¿Por qué el tiempo pasa tan deprisa?
El tiempo pasa volando, especialmente, en algunas épocas. Es decir, en un momento de tristeza, dolor o sufrimiento parece eterno. De ahí que la tristeza produzca tanta desesperanza, parece que nunca va a llegar a su fin la oscuridad para dar paso a la luz del sol.

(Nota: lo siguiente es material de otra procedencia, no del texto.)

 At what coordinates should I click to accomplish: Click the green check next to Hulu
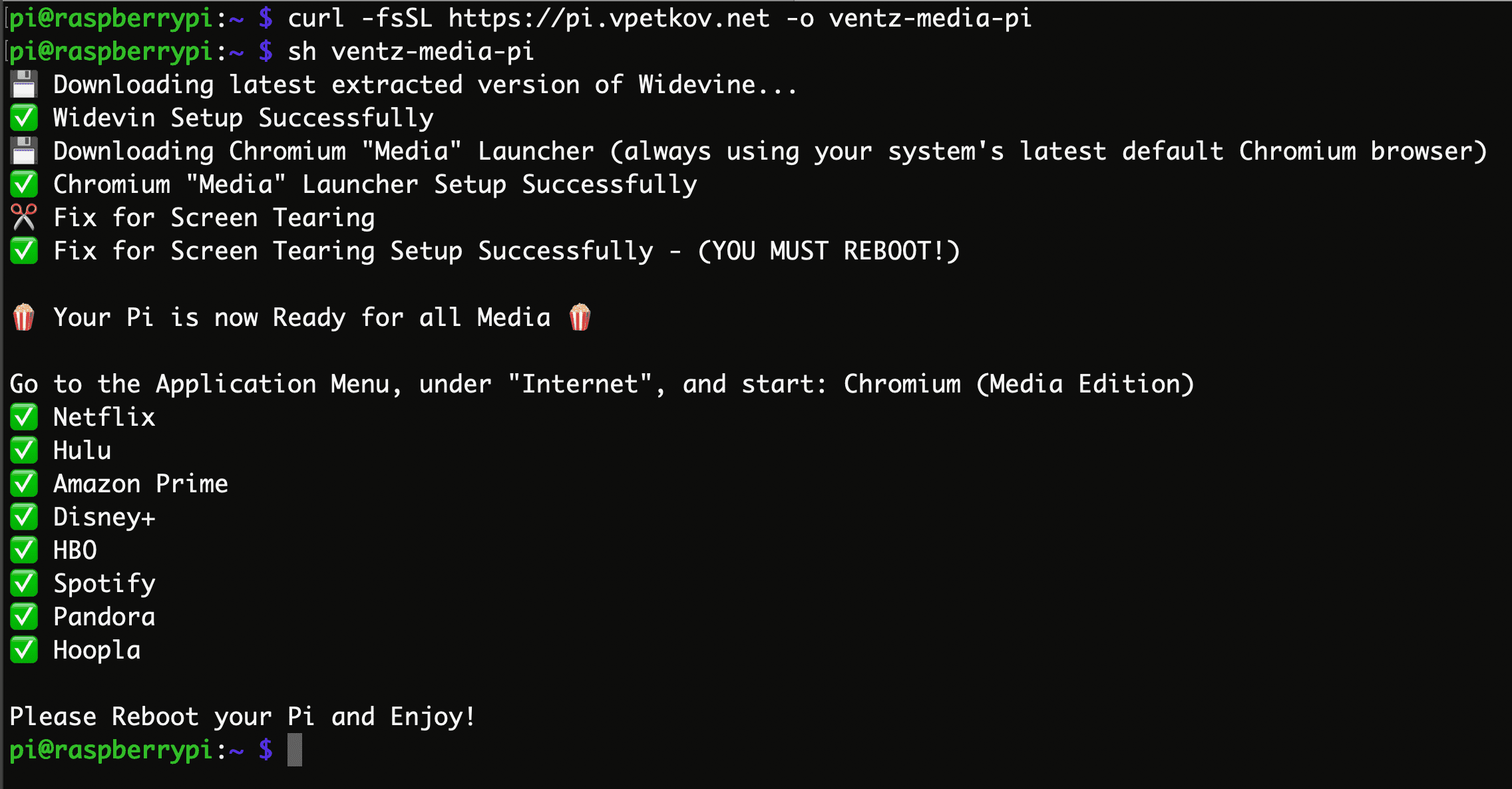point(24,450)
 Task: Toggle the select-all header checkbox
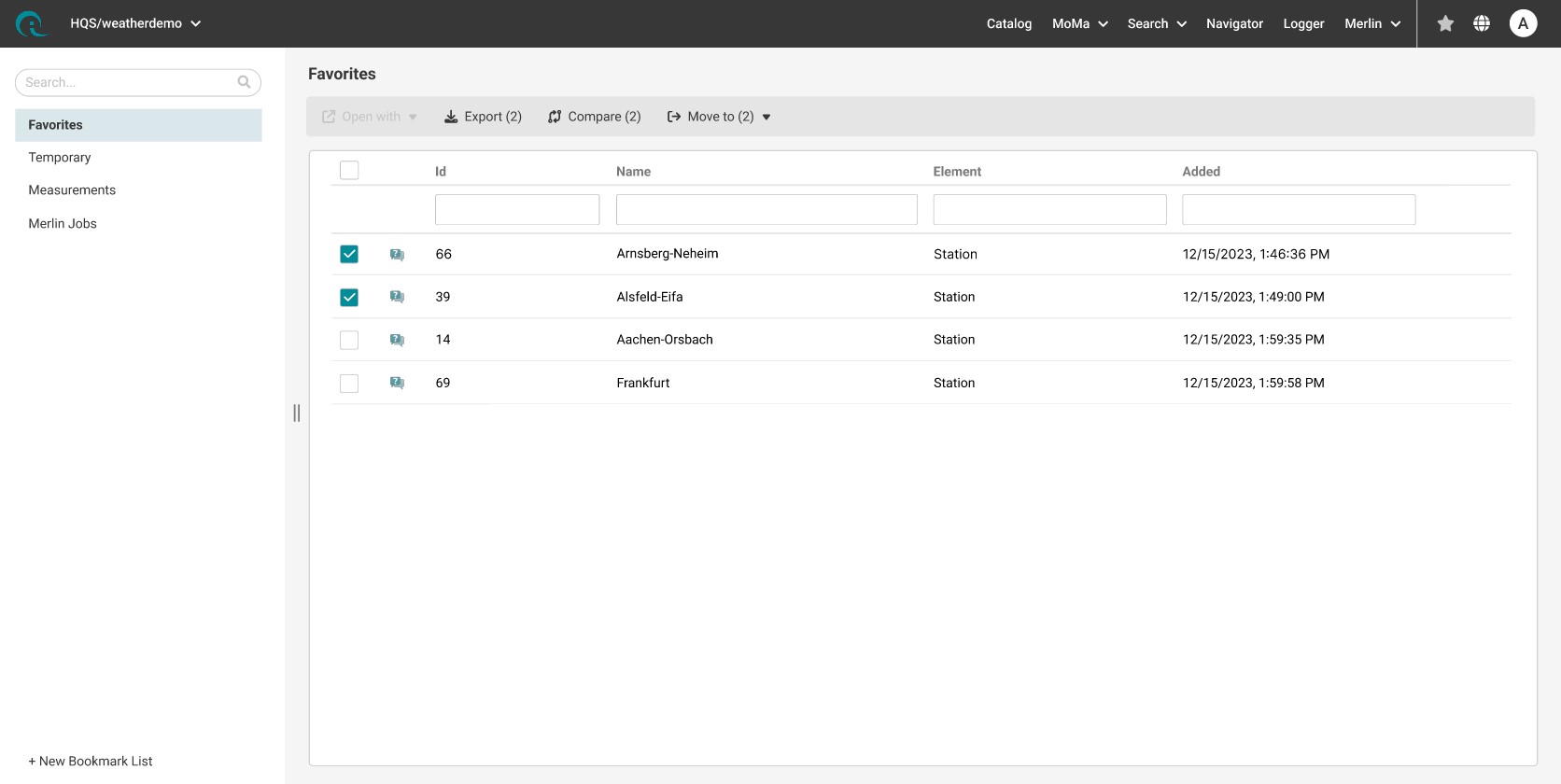pos(349,170)
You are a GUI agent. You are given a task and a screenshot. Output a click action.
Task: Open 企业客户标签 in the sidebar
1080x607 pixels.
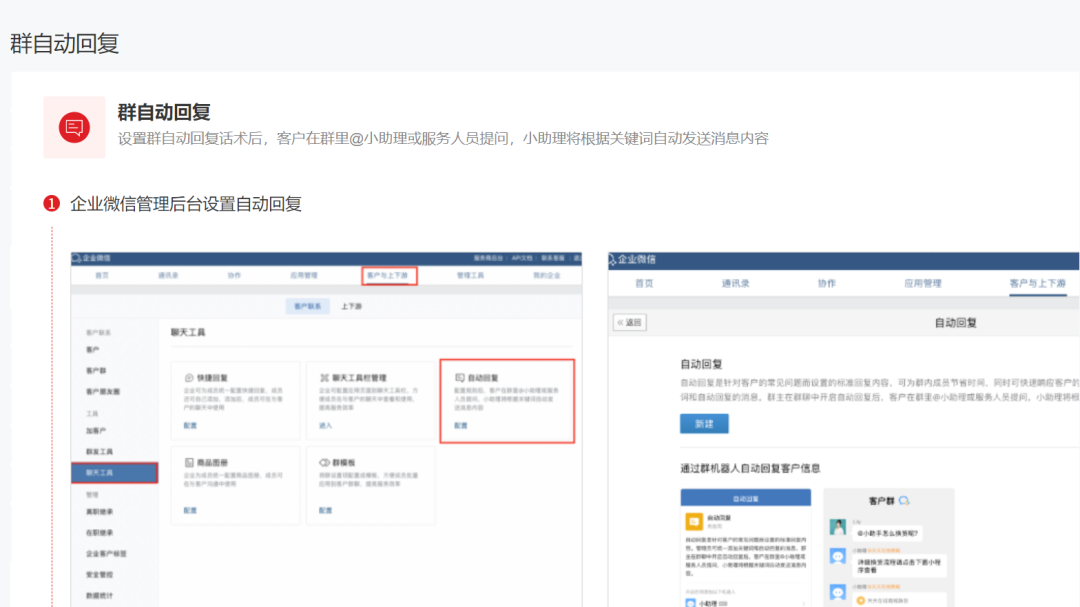105,553
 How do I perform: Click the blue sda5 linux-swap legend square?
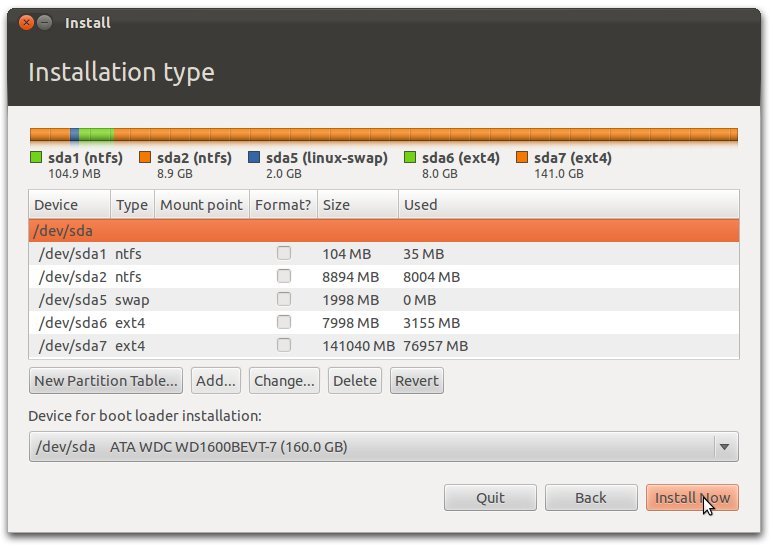pyautogui.click(x=254, y=158)
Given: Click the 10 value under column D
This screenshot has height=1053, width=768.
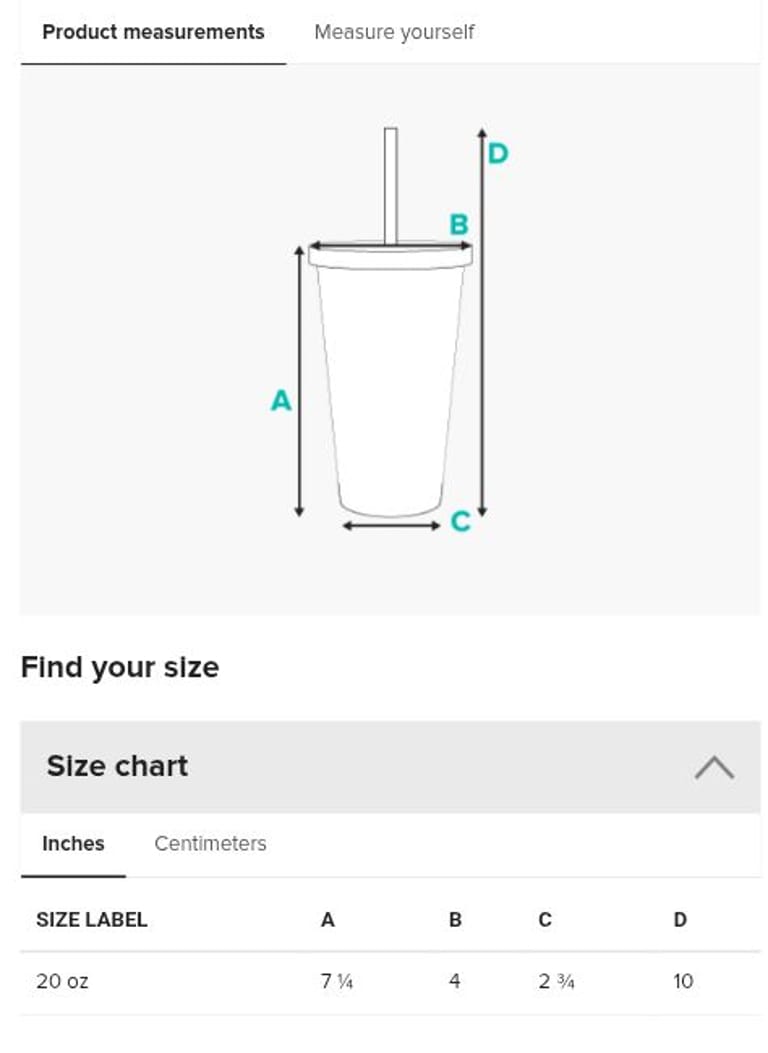Looking at the screenshot, I should tap(683, 981).
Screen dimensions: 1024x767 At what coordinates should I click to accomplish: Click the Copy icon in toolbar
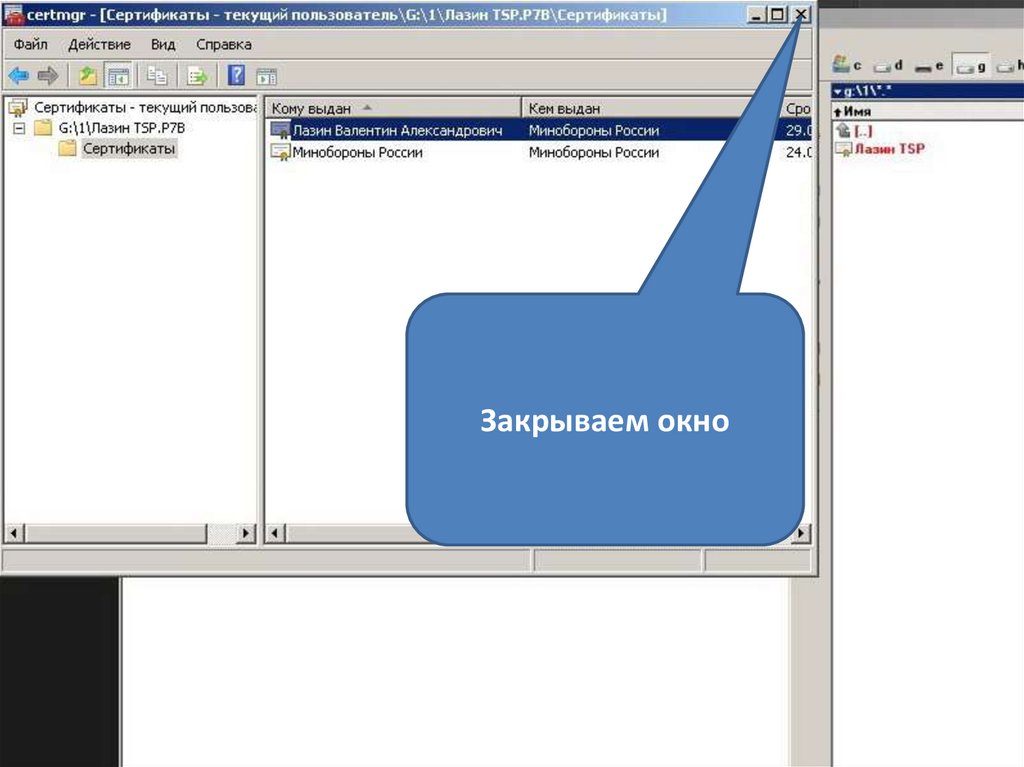(157, 76)
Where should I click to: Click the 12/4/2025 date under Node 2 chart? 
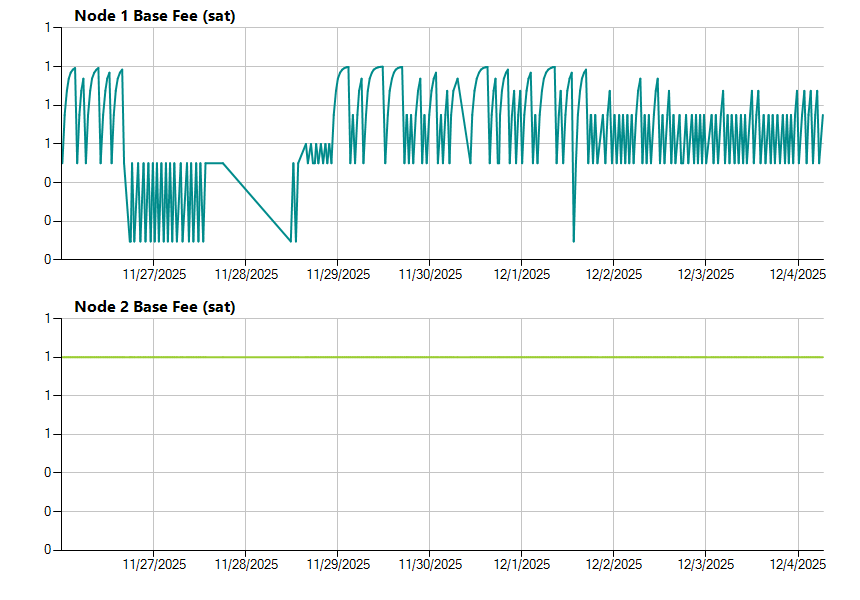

Sin embargo, existe una sensación universal que cuando intentas racionalizarla puede llegar a causarte angustia y dolor. ¿Por qué el tiempo pasa tan deprisa?

Es decir… ¿Por qué la vida a veces parece pasar a velocidad de vértigo, casi sin que te des cuenta? La realidad es que desde un punto de vista filosófico es muy difícil explicar esta sensación sencillamente, porque la idea del tiempo es uno de los mayores misterios que afectan al hombre.

El calendario de la vida tiene instantes de todo tipo, y también, de una forma misteriosa con el paso de los años, tendemos a recordar más los buenos momentos que los malos desde la perspectiva presente. Es como si nuestra memoria difuminase la historia que hemos protagonizado nosotros mismos para tener un mejor sabor de boca.

El tiempo pasa muy deprisa, sencillamente, porque la vida es bonita y un regalo. Es decir, siempre que crees que te encuentras ante algo bueno lo disfrutas y lo valoras de verdad. Por ello, no miras al reloj, simplemente, sientes y disfrutas. Pero existen hechos como la muerte que nos hacen darnos cuenta de nuestra temporalidad. Cuando tenemos que decir adiós a un ser querido, algo cambia dentro de nosotros mismos.

Al final esta sensación de la rapidez con la que pasa el tiempo nos recuerda muchas cosas. Que en realidad lo único que existe es el presente. Es decir, el pasado es sólo un recuerdo y el futuro una hipótesis. Por otra parte, debes vivir cada segundo como si fuese el último, simplemente, porque la vida es un regalo que tiene fecha de caducidad.